Convert the lines, starting at the first and ending at the one that contains "281) label: SUBSCRIBE", into a Markdown table with the columns Row and Line. Put each line's number in Row and the line in Line, and leave out any blank lines.

Rows on where targets appear

━━━━

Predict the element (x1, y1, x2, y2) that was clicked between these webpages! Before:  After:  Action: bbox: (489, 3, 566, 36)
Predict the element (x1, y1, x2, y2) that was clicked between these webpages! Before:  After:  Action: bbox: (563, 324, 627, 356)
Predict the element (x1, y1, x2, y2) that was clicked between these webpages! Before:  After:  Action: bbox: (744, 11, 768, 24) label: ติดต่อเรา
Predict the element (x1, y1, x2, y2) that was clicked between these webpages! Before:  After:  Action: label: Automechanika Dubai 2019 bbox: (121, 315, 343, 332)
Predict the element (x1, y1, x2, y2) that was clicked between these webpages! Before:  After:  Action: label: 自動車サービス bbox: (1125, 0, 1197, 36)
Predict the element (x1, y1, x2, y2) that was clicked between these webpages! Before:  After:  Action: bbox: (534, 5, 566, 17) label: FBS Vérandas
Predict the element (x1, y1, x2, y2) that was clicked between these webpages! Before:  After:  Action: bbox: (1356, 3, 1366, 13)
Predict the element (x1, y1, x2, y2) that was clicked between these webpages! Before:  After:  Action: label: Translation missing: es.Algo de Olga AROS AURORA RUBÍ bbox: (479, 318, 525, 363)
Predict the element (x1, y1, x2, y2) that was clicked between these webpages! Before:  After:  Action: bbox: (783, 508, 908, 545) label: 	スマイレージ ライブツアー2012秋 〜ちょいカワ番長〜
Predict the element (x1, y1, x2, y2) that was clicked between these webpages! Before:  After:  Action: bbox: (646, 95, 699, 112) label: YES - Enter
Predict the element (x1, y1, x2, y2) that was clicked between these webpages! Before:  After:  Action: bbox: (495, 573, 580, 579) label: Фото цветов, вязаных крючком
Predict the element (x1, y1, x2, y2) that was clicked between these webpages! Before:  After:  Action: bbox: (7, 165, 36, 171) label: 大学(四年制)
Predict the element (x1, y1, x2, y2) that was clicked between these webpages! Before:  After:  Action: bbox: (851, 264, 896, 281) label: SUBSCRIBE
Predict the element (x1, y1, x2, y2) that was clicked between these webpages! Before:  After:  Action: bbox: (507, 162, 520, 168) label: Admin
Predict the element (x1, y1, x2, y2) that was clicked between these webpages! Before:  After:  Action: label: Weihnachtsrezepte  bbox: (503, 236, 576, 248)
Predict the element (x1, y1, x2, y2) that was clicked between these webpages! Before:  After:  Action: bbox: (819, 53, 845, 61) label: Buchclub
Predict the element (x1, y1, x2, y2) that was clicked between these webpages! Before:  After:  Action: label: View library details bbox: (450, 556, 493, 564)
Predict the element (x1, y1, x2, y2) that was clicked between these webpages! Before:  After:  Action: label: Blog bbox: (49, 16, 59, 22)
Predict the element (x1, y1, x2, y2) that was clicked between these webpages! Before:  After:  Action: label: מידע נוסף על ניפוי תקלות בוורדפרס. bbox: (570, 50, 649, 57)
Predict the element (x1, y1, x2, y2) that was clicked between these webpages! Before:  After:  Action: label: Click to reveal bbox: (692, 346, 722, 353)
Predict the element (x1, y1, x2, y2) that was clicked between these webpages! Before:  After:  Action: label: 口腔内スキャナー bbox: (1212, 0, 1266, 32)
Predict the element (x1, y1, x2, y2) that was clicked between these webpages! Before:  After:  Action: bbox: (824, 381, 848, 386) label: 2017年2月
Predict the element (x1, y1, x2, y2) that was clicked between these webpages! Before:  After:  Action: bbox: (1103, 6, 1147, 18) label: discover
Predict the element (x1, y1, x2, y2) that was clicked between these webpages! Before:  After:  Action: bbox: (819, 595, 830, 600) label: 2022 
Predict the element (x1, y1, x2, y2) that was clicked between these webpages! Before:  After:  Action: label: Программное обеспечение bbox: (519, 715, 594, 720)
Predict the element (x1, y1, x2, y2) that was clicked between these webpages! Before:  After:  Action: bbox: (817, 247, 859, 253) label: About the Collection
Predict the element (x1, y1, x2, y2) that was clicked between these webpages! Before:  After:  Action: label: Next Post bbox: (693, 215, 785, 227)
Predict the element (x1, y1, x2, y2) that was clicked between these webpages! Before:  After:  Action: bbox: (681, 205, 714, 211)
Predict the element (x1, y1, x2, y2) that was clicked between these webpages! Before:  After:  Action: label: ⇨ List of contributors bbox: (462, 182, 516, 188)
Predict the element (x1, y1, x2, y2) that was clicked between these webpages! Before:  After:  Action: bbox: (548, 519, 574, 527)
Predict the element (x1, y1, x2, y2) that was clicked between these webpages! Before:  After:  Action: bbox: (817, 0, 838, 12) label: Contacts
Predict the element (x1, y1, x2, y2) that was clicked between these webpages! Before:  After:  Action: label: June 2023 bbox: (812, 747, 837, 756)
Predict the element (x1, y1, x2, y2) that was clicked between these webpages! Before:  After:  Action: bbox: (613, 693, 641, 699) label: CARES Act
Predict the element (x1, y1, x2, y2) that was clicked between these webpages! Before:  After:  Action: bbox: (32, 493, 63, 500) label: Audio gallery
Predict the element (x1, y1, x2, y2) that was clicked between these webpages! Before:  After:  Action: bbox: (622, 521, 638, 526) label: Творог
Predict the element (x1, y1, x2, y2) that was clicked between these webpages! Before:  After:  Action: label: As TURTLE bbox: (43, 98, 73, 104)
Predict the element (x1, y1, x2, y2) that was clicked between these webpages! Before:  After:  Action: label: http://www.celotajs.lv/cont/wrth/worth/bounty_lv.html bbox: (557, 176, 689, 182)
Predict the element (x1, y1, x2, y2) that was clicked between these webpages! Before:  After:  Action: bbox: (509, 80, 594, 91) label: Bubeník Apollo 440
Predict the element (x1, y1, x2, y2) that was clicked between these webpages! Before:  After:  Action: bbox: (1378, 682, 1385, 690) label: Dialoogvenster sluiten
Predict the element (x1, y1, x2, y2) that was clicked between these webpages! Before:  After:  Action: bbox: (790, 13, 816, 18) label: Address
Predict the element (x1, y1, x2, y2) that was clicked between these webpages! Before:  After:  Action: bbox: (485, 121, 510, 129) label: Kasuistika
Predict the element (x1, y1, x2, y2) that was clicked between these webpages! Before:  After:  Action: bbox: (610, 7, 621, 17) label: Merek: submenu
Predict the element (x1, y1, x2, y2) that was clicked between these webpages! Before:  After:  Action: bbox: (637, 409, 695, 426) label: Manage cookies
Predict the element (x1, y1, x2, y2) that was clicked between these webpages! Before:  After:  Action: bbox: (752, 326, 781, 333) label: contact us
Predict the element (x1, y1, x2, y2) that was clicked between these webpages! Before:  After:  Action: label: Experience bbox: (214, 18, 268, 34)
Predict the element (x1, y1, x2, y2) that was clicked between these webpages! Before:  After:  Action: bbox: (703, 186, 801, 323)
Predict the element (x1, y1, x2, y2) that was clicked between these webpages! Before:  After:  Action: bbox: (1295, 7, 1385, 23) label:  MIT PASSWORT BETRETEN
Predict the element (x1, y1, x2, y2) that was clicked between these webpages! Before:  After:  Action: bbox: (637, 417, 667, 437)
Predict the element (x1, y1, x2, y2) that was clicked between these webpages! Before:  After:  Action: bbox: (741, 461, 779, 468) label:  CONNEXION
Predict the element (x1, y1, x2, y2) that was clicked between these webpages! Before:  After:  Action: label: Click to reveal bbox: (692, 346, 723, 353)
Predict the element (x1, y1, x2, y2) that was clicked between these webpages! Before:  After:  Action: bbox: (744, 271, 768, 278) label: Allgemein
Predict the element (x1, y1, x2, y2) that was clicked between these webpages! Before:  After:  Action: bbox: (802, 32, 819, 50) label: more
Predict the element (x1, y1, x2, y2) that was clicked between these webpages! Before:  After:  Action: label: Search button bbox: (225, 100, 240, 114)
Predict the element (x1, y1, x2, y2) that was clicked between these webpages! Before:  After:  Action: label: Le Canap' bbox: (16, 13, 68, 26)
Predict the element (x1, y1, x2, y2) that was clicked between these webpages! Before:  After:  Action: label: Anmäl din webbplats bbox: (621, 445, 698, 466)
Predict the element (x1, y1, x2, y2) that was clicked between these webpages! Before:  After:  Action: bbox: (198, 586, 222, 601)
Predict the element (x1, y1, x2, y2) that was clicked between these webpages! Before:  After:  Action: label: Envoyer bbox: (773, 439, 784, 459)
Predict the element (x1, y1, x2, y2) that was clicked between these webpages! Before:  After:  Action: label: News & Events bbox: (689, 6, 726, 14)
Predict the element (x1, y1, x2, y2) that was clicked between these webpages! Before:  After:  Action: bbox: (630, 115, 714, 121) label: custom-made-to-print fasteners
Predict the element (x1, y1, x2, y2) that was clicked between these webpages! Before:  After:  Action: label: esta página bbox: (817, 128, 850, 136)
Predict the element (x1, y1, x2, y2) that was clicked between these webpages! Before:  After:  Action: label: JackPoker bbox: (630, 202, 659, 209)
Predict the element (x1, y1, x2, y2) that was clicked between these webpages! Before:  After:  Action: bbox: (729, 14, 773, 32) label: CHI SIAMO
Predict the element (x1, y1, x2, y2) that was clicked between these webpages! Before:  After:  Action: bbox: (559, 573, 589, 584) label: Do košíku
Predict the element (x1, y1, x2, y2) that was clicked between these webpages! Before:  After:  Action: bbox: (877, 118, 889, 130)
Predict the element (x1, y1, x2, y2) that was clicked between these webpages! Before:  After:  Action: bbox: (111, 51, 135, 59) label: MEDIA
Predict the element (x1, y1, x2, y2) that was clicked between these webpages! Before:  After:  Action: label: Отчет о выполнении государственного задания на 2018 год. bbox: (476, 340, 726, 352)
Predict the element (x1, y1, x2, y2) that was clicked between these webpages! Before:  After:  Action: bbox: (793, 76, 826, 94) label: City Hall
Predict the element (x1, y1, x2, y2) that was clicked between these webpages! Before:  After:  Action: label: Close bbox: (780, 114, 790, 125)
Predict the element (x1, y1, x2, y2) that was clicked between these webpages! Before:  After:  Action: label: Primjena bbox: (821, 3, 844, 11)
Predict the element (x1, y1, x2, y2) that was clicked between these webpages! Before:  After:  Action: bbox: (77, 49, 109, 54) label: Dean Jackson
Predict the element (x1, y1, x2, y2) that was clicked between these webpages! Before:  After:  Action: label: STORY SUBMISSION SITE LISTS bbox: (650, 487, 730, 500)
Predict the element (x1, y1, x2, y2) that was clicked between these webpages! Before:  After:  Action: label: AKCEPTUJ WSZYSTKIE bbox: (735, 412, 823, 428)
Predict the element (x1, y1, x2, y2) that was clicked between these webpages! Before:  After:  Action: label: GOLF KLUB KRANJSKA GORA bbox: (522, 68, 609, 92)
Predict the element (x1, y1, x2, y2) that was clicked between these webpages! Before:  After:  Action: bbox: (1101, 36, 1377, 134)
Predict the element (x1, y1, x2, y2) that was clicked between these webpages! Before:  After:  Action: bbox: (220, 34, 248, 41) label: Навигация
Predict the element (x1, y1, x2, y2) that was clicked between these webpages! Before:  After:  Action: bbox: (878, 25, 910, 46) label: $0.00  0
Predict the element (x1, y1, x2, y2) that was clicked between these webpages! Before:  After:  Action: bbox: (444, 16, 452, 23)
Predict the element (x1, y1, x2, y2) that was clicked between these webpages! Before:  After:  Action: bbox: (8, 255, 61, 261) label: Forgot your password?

━━━━

## Output
| Row | Line |
|---|---|
| 1 | Predict the element (x1, y1, x2, y2) that was clicked between these webpages! Before:  After:  Action: bbox: (489, 3, 566, 36) |
| 2 | Predict the element (x1, y1, x2, y2) that was clicked between these webpages! Before:  After:  Action: bbox: (563, 324, 627, 356) |
| 3 | Predict the element (x1, y1, x2, y2) that was clicked between these webpages! Before:  After:  Action: bbox: (744, 11, 768, 24) label: ติดต่อเรา |
| 4 | Predict the element (x1, y1, x2, y2) that was clicked between these webpages! Before:  After:  Action: label: Automechanika Dubai 2019 bbox: (121, 315, 343, 332) |
| 5 | Predict the element (x1, y1, x2, y2) that was clicked between these webpages! Before:  After:  Action: label: 自動車サービス bbox: (1125, 0, 1197, 36) |
| 6 | Predict the element (x1, y1, x2, y2) that was clicked between these webpages! Before:  After:  Action: bbox: (534, 5, 566, 17) label: FBS Vérandas |
| 7 | Predict the element (x1, y1, x2, y2) that was clicked between these webpages! Before:  After:  Action: bbox: (1356, 3, 1366, 13) |
| 8 | Predict the element (x1, y1, x2, y2) that was clicked between these webpages! Before:  After:  Action: label: Translation missing: es.Algo de Olga AROS AURORA RUBÍ bbox: (479, 318, 525, 363) |
| 9 | Predict the element (x1, y1, x2, y2) that was clicked between these webpages! Before:  After:  Action: bbox: (783, 508, 908, 545) label: 	スマイレージ ライブツアー2012秋 〜ちょいカワ番長〜 |
| 10 | Predict the element (x1, y1, x2, y2) that was clicked between these webpages! Before:  After:  Action: bbox: (646, 95, 699, 112) label: YES - Enter |
| 11 | Predict the element (x1, y1, x2, y2) that was clicked between these webpages! Before:  After:  Action: bbox: (495, 573, 580, 579) label: Фото цветов, вязаных крючком |
| 12 | Predict the element (x1, y1, x2, y2) that was clicked between these webpages! Before:  After:  Action: bbox: (7, 165, 36, 171) label: 大学(四年制) |
| 13 | Predict the element (x1, y1, x2, y2) that was clicked between these webpages! Before:  After:  Action: bbox: (851, 264, 896, 281) label: SUBSCRIBE |